Multidrug-resistant Gram-negative bacteria are a particular problem in both hospital and community settings and treatment is rendered more difficult by low intrinsic permeability to antibacterial compounds and by the presence of multidrug efflux pumps. The small number of molecular targets against which antibacterial compounds are directed is thought to have contributed to the emergence of multidrug-resistance but, despite much effort, only two new classes of antibiotics have reached the clinic in the past forty years. Connecting phenotype with mechanism in cell-based screening programmes has proved a significant challenge, but scientists at McMaster University have used high copy suppression to determine the cellular targets of new antibacterial leads identified by high-throughput screening. In this approach, the abundance of an essential target at high copy is believed to exceed the amount of available compound, leading to a suppression of a growth-inhibitory phenotype. The team used an array of E. coli clones over-expressing essential genes to screen for those that were able to suppress the activity of high-throughput screening actives. As well as discovering new chemical genetic interactions for some known antibiotics, the team identified MAC13243, a new antibacterial compound that interferes with the bacterial lipoprotein targeting pathway. MAC13243 inhibits the function of LolA, a key component of this pathway, which is present in Gram-negative (but not Gram-positive) bacteria, and is the first compound that has been shown to act via this mechanism.
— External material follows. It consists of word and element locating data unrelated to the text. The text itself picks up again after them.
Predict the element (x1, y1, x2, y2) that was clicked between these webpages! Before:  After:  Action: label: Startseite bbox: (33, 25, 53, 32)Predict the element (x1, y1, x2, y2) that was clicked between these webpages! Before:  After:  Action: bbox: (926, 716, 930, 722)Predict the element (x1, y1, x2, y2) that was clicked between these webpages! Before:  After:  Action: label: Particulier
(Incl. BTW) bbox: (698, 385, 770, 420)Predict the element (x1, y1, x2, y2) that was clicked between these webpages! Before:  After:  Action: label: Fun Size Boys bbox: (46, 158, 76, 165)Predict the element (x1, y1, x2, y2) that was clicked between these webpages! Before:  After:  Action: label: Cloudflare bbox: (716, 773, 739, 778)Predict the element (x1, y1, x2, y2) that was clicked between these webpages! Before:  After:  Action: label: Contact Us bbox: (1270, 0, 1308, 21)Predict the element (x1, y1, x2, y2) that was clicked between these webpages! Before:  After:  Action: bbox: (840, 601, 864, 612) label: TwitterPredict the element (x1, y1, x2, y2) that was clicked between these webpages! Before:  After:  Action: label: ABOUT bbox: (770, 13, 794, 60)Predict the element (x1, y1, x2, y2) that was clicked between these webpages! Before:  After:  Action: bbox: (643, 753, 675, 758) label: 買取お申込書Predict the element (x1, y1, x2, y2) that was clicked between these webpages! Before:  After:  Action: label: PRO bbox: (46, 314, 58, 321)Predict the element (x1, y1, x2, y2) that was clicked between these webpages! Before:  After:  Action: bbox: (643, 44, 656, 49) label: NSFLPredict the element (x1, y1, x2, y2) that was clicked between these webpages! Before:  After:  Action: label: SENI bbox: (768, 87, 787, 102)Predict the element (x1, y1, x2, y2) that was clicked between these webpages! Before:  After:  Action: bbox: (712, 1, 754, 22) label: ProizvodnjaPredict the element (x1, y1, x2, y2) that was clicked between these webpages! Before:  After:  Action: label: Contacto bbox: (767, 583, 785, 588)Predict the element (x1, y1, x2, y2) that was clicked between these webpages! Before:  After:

A small array of tetrahydotriazines was then prepared to explore structure-activity relationships around MAC13243. Key findings were that a Cl- or Br-substituent in the para-position of the thiobenzyl moiety is needed for good activity, and that potency is maintained if the dimethoxy-phenethyl group is truncated to a methyl group (Compound 19). Both MAC13243 and Compound 19 showed good activity against a number of Gram-negative bacteria, including clinical isolates, but had no impact on Gram-positive organisms, confirming their proposed mechanism of action. The effectiveness of MAC13243 was not impaired by over-expression of acrB, which encodes the most pervasive multidrug efflux system, suggesting that the compound may represent an excellent starting point for the development of new treatments for infections caused by multidrug-resistant Gram-negative organisms.
The study is published in the journal Nature Chemical Biology.